### What you should do
Scan the entries below. Report each line where the string "thumbnail" occurs.

(Pixel coordinate grounding data)
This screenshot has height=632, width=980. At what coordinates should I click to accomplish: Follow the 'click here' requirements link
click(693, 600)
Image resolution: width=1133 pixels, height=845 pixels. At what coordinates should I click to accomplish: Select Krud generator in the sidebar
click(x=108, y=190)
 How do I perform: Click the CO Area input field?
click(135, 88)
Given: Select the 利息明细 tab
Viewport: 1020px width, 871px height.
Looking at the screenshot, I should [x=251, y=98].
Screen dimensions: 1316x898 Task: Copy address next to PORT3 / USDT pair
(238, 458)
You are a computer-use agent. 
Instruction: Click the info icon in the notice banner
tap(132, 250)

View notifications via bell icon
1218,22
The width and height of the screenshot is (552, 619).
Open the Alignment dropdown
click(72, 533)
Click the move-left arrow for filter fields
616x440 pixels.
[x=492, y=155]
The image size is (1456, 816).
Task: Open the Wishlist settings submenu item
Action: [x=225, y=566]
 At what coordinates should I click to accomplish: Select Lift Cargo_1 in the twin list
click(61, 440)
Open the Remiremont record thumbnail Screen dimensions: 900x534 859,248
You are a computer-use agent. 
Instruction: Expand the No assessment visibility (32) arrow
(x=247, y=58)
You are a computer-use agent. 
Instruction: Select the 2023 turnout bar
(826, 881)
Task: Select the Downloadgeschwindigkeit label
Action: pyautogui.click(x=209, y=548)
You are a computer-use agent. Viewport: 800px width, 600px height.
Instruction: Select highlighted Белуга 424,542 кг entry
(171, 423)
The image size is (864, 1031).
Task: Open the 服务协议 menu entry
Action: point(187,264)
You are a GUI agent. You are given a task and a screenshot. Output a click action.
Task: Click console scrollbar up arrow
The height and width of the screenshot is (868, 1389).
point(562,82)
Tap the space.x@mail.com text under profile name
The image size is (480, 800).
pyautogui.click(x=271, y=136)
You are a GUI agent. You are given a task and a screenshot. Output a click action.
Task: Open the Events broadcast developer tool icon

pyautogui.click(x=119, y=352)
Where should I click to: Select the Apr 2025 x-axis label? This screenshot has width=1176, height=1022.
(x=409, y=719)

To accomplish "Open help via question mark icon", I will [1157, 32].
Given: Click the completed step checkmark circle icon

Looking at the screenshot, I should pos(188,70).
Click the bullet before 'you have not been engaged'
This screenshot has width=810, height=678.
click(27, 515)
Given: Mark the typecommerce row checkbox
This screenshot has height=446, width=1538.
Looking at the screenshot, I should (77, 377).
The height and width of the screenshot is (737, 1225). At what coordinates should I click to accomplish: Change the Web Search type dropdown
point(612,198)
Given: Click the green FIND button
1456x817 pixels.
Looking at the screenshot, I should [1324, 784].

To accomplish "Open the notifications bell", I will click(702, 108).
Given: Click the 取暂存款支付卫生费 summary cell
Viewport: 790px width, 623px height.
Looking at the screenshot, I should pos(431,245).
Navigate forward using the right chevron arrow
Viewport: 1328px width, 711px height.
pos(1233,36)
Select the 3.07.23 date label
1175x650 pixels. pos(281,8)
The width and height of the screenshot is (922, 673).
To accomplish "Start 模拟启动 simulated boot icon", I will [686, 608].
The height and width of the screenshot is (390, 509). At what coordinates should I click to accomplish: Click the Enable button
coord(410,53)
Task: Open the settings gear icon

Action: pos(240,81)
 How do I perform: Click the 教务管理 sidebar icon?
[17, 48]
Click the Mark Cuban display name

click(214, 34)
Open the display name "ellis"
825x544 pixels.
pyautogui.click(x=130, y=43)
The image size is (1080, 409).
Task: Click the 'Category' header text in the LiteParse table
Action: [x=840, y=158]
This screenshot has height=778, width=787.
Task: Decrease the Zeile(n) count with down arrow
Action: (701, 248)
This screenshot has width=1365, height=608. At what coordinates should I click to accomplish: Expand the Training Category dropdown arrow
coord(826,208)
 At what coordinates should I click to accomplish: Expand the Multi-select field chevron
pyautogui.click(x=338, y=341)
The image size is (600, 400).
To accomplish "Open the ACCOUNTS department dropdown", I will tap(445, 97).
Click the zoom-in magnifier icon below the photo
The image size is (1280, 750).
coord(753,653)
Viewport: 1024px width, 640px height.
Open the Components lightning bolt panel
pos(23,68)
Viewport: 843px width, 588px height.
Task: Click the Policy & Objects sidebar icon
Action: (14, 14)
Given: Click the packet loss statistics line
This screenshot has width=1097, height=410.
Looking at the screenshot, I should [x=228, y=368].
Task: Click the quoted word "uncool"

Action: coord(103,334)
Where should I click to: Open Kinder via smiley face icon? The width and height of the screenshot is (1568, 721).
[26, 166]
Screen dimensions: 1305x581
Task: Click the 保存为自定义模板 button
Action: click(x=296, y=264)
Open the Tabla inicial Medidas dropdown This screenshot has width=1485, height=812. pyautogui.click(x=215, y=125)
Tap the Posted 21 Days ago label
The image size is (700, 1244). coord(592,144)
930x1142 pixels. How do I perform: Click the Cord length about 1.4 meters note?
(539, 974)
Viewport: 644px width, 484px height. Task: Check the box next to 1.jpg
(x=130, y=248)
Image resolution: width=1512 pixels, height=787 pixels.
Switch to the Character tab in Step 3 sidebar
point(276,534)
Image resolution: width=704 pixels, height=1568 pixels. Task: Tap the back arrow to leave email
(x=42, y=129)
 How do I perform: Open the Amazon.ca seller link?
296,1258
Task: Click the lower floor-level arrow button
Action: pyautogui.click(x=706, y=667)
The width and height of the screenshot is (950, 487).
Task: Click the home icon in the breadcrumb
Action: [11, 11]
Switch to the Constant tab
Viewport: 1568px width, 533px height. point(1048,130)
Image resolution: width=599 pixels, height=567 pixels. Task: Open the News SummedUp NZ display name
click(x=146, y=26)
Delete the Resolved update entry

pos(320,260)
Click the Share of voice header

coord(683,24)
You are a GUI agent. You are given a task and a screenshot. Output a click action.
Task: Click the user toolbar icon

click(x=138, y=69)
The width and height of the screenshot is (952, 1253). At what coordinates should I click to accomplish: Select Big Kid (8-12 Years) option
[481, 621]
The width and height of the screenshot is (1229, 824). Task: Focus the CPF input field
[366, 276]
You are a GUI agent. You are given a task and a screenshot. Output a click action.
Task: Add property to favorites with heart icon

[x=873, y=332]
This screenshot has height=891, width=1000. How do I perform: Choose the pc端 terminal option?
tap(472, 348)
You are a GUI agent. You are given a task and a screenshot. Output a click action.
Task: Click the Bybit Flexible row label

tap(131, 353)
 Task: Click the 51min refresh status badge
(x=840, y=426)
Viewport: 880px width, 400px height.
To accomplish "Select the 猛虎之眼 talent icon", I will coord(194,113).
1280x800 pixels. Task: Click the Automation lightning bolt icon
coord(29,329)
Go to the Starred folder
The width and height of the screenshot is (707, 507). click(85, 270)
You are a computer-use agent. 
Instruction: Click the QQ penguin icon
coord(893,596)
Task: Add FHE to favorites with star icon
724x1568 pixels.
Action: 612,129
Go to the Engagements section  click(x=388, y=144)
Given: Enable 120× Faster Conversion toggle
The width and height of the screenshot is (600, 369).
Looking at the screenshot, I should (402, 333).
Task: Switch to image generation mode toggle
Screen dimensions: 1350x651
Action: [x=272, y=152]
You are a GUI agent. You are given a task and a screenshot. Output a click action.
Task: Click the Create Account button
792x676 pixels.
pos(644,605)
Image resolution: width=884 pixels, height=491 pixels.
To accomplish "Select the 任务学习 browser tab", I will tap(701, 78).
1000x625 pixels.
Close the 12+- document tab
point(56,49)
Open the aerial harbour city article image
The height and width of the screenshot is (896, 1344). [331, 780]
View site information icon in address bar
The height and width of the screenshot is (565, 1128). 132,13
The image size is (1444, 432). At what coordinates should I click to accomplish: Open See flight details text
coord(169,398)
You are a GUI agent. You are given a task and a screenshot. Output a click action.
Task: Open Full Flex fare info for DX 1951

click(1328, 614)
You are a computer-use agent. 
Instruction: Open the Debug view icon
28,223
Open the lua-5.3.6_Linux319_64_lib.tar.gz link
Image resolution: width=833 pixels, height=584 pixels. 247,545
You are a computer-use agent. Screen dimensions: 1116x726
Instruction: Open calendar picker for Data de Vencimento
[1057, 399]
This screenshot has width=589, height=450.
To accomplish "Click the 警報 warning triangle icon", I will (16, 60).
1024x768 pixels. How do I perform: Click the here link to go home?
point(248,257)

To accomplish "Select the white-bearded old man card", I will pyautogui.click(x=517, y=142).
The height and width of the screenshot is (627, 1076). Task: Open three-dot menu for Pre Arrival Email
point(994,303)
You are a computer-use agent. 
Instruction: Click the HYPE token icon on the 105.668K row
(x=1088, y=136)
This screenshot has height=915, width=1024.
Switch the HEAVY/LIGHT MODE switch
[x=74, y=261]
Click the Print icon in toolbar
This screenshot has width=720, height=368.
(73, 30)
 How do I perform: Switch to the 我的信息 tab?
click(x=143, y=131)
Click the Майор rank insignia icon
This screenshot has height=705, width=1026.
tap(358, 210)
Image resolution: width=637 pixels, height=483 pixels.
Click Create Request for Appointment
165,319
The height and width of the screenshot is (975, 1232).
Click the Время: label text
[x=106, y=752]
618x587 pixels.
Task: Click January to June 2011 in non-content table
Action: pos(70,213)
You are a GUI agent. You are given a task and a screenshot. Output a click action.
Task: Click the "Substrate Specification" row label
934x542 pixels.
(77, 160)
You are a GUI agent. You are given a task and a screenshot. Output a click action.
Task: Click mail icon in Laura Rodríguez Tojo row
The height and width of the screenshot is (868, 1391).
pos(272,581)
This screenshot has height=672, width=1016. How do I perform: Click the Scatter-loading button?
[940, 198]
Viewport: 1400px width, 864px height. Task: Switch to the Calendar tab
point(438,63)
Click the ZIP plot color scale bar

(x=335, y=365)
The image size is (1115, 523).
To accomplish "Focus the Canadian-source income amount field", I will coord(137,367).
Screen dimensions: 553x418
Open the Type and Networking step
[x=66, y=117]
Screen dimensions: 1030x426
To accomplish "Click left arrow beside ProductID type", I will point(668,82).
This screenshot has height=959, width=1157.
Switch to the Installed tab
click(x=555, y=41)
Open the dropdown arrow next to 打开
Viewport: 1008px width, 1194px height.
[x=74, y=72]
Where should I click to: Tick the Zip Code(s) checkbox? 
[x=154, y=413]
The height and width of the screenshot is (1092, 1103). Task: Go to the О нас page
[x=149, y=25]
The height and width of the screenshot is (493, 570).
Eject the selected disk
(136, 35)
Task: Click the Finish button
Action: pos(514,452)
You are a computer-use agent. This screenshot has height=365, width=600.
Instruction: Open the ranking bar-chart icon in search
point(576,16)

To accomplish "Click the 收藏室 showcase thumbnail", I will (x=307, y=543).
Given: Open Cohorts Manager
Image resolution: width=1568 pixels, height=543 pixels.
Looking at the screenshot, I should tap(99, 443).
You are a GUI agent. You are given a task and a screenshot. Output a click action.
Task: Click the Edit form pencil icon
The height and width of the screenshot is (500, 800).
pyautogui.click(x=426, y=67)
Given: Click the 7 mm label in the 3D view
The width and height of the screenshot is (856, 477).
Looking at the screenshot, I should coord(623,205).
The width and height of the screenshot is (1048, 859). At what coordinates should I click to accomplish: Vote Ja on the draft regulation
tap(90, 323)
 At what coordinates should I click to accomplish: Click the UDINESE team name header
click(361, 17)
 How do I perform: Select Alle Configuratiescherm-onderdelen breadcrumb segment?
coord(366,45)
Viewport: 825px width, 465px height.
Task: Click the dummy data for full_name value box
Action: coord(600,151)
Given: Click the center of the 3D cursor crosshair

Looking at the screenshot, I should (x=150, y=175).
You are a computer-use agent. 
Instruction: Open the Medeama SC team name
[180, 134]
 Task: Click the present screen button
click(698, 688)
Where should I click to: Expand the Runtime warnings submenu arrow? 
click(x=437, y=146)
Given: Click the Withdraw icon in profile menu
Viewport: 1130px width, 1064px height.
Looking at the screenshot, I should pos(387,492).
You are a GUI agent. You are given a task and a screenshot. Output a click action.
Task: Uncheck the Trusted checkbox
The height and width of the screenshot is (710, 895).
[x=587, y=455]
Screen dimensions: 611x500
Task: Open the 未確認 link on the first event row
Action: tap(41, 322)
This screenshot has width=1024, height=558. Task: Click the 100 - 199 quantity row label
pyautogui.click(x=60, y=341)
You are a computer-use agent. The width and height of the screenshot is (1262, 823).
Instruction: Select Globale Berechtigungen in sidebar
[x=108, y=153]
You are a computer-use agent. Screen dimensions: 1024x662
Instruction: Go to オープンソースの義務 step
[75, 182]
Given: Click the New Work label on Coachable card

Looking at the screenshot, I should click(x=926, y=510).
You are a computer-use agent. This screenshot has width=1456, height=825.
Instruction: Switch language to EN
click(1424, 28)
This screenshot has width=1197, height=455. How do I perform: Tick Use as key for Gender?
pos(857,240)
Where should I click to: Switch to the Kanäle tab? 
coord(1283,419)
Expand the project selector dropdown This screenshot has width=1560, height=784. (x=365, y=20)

### Written reply
Open the Remiremont record thumbnail Screen dimensions: 900x534 859,248
To accomplish "Click the 收藏室 showcase thumbnail", I will (x=307, y=543).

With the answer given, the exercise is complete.